The administration has begun to move toward making Yale a more environmentally enlightened institution. This year, the University has attempted to raise the profile of its School of Forestry and Environmental Studies. This week, President Levin and Provost Richard pledged $1 million toward a plan to clean up operational and management procedures and to improve the University’s somewhat dismal reputation for environmental responsibility.
In an article last year in the Chronicle of Higher Education, Dartmouth professor Noel Perrin evaluated 20 college recycling plans and ranked Yale’s second to last. “Poor Yale,” the article said, was woefully behind many other schools in the amount of waste we recycle each year. We recycle 19 percent of our waste, he said, as compared to 35 percent at nearby Brown or an enviable 65 percent at Middlebury.
The following summer, Richard convened the Advisory Committee on Environmental Management, composed of University faculty, staff and students and chaired by industrial ecology professor Thomas Graedel. The committee’s yearlong project, summarized in a report to Richard last April, was to evaluate Yale’s standing environmental policies and advise the administration on ways to improve them.
The advisory committee, once established, went on to break down into five subcommittees — design, construction and renovation, energy and water use, land use, and purchasing and waste management — which recommended 11 actions to directly improve the University’s environmental performance and two environmental initiatives for the campus.
In a response to the committee issued Friday, Richard divided the proposals into three categories: individual actions of modest expense that could be implemented right away; more sizeable and costly projects; and systemic plans that would require broad modification of University operating procedures.
The committee’s suggests covered broad ground, advocating the creation of a “Green Web site” under the auspices of the provost’s office; the implementation of an “Environmental Open House” — a colloquial counterpart to Yale’s environmental graduate school — with food, prizes, and promotional items to raise awareness of recycling and conservation among members of the Yale community; the placement of public recycling receptacles and “attractive recycling containers” around campus; and the creation of more committees to investigate the possibility of larger-scale reforms.

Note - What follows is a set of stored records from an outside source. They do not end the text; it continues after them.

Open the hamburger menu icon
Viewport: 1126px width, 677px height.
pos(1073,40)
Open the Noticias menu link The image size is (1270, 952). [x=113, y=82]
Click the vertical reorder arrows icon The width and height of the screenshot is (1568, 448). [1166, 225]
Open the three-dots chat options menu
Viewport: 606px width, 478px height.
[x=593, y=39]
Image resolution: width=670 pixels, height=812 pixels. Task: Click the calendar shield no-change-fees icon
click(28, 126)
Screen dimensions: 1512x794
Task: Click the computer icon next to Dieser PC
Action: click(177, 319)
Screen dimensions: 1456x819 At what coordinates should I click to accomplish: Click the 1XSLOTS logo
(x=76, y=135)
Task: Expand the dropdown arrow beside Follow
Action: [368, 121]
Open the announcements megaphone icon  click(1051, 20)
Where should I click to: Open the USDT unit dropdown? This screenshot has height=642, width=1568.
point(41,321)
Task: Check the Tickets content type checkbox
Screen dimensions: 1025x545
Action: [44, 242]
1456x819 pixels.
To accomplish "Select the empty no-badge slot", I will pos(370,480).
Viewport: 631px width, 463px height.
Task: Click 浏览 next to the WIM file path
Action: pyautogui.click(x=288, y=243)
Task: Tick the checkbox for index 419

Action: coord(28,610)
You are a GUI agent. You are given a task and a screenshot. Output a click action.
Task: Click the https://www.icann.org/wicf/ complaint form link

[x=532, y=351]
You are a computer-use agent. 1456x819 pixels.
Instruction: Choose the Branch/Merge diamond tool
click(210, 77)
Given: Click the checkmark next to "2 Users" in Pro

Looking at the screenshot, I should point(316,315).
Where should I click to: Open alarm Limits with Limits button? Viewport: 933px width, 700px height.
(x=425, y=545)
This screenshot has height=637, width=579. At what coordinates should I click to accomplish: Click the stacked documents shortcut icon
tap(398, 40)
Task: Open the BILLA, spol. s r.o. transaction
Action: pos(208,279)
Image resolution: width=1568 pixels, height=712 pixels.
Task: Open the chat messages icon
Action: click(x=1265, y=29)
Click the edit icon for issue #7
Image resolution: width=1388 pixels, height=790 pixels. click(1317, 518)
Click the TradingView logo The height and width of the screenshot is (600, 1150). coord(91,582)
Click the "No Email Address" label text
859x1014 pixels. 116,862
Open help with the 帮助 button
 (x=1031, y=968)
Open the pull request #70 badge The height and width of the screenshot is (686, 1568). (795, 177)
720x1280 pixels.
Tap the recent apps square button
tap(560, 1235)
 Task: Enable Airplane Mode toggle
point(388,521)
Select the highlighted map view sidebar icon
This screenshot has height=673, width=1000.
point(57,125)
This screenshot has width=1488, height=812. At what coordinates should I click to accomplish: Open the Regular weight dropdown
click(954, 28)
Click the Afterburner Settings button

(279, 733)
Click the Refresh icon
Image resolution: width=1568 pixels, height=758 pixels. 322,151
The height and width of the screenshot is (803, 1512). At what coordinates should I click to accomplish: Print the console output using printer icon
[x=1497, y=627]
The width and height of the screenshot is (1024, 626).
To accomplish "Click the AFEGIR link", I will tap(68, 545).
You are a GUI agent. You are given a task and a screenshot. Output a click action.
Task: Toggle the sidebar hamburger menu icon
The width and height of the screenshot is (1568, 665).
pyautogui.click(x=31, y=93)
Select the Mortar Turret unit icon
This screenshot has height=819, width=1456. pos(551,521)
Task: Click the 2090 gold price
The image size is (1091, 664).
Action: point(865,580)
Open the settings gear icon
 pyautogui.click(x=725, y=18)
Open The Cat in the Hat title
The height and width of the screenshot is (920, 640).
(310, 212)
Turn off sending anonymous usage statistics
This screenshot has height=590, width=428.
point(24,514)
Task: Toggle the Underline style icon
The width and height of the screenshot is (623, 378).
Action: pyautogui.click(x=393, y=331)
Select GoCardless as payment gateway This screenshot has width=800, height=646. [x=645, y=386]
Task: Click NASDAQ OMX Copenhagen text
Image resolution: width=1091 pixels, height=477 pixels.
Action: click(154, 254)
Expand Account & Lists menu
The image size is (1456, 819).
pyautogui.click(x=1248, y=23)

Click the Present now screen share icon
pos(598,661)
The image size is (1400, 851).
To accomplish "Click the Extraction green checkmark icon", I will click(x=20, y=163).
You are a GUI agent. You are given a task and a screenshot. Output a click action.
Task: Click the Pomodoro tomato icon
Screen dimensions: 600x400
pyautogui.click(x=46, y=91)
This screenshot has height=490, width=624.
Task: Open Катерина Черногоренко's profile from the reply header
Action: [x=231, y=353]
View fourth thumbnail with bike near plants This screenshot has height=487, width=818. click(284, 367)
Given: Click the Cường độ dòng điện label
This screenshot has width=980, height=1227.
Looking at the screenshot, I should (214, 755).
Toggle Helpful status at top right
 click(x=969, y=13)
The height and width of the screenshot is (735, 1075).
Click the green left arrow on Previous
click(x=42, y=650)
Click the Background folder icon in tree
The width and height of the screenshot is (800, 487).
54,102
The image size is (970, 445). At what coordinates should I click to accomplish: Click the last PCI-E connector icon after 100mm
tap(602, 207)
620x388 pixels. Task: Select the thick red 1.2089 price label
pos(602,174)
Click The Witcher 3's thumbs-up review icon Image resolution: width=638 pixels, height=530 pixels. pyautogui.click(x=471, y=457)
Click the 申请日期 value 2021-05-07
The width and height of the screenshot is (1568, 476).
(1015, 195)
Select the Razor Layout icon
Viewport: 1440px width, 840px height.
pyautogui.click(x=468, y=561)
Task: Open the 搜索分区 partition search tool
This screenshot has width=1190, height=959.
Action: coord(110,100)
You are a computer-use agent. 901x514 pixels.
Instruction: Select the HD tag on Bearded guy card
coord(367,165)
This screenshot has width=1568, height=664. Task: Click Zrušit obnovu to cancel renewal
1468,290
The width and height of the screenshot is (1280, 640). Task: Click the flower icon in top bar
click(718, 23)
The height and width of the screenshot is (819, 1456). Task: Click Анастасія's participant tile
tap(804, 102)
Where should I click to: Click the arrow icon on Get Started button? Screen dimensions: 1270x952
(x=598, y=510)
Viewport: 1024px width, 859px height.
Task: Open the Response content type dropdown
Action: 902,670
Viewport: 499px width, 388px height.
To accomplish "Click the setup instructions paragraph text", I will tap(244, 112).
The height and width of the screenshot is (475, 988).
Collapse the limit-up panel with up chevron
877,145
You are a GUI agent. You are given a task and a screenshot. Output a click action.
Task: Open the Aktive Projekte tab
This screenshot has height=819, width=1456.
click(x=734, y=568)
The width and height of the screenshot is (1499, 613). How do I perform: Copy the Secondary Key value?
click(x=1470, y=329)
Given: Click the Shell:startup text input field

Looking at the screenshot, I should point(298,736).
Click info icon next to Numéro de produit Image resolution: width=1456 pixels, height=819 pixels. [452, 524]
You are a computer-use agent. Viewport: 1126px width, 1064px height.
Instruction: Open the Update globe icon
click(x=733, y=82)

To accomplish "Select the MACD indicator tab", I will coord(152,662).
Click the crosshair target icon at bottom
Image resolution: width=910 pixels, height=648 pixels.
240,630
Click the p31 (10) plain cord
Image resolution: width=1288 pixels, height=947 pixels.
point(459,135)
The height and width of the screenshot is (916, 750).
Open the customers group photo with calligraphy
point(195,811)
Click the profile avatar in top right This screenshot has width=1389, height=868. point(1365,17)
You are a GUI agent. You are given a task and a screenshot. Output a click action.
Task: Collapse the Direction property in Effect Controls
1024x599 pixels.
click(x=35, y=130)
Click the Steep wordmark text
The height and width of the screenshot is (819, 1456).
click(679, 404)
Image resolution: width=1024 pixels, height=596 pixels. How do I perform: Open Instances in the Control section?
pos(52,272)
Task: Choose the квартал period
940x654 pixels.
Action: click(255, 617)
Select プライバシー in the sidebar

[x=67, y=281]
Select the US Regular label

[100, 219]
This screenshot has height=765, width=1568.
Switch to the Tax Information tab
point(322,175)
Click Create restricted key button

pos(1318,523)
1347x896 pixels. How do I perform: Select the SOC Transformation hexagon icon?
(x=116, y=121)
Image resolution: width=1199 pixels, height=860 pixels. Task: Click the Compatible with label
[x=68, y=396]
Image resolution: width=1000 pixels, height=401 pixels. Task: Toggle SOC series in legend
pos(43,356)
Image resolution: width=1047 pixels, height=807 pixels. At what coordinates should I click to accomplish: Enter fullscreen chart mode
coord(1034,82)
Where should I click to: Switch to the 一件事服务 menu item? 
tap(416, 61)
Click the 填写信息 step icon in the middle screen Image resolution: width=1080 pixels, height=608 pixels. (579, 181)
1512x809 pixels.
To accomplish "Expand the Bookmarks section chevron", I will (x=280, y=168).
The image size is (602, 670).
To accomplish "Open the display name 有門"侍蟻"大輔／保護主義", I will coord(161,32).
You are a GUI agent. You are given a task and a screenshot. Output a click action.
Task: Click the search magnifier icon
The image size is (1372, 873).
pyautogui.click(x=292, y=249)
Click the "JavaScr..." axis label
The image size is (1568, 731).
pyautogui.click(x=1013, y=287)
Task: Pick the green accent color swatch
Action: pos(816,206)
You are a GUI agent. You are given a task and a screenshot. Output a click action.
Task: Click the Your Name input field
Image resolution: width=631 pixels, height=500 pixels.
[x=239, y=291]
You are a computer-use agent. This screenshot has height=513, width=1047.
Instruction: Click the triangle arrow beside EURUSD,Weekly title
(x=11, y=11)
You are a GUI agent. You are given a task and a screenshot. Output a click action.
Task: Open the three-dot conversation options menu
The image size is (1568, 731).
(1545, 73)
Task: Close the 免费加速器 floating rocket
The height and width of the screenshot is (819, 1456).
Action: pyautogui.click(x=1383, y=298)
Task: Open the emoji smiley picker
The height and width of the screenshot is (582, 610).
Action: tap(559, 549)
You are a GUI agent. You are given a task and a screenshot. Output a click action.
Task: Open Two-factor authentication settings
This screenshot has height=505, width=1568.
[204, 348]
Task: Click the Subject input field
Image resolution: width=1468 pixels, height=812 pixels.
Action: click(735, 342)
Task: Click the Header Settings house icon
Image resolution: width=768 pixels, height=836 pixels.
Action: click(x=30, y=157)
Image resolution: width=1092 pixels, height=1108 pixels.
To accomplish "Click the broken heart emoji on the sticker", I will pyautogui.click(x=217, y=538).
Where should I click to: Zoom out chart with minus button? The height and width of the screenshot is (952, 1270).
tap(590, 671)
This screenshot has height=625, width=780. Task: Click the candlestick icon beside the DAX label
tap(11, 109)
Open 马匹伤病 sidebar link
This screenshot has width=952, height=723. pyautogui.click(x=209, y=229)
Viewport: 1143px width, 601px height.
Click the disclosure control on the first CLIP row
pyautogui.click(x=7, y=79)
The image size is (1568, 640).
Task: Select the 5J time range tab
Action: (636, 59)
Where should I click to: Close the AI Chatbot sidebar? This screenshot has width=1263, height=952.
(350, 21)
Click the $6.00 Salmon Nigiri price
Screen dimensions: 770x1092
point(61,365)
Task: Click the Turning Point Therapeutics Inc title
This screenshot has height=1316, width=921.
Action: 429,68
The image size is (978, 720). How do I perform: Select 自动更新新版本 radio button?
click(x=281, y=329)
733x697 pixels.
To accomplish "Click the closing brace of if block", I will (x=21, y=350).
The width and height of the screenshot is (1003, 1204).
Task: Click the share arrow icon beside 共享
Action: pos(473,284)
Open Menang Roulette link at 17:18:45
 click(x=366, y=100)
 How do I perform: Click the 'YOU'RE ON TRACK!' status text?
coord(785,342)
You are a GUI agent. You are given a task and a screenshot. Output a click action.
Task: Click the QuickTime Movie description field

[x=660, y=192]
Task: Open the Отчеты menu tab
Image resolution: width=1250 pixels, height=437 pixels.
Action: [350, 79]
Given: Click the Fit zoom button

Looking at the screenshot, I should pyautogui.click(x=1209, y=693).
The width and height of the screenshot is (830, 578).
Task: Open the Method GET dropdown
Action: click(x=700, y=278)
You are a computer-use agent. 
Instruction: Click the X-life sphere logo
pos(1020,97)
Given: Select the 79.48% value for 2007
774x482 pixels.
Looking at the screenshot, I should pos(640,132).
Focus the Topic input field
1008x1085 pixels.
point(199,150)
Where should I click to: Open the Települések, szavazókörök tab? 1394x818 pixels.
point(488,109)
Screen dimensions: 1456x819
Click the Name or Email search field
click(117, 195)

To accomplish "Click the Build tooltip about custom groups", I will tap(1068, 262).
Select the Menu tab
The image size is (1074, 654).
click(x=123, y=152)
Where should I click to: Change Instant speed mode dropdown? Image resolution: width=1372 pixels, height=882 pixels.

Richard has asked the committee to prioritize its 30 pages of suggestions so the University could begin putting the allocated funds toward tangible effects. It is absolutely critical that the administration follow through with its commitment to significantly alter the way Yale approaches its ecological obligations and focus not just on smaller changes that can be made immediately with the allocated funds. Awareness will be good; more recycling bins will be better; but an ongoing commitment to keeping environmental issues a priority will be ideal.
Yale can raise its profile as an ecologically-savvy school by continuing to focus on its environmental education programs, both inside the classroom and in the larger community, and by following the committee’s thoughtful proposals to completion. The administrators who rightly appointed the committee have grand hopes of a greener Blue. But they should remember that “Poor Yale’s” reputation for environmental conscious will only be as strong as Yale’s actual environmental improvements.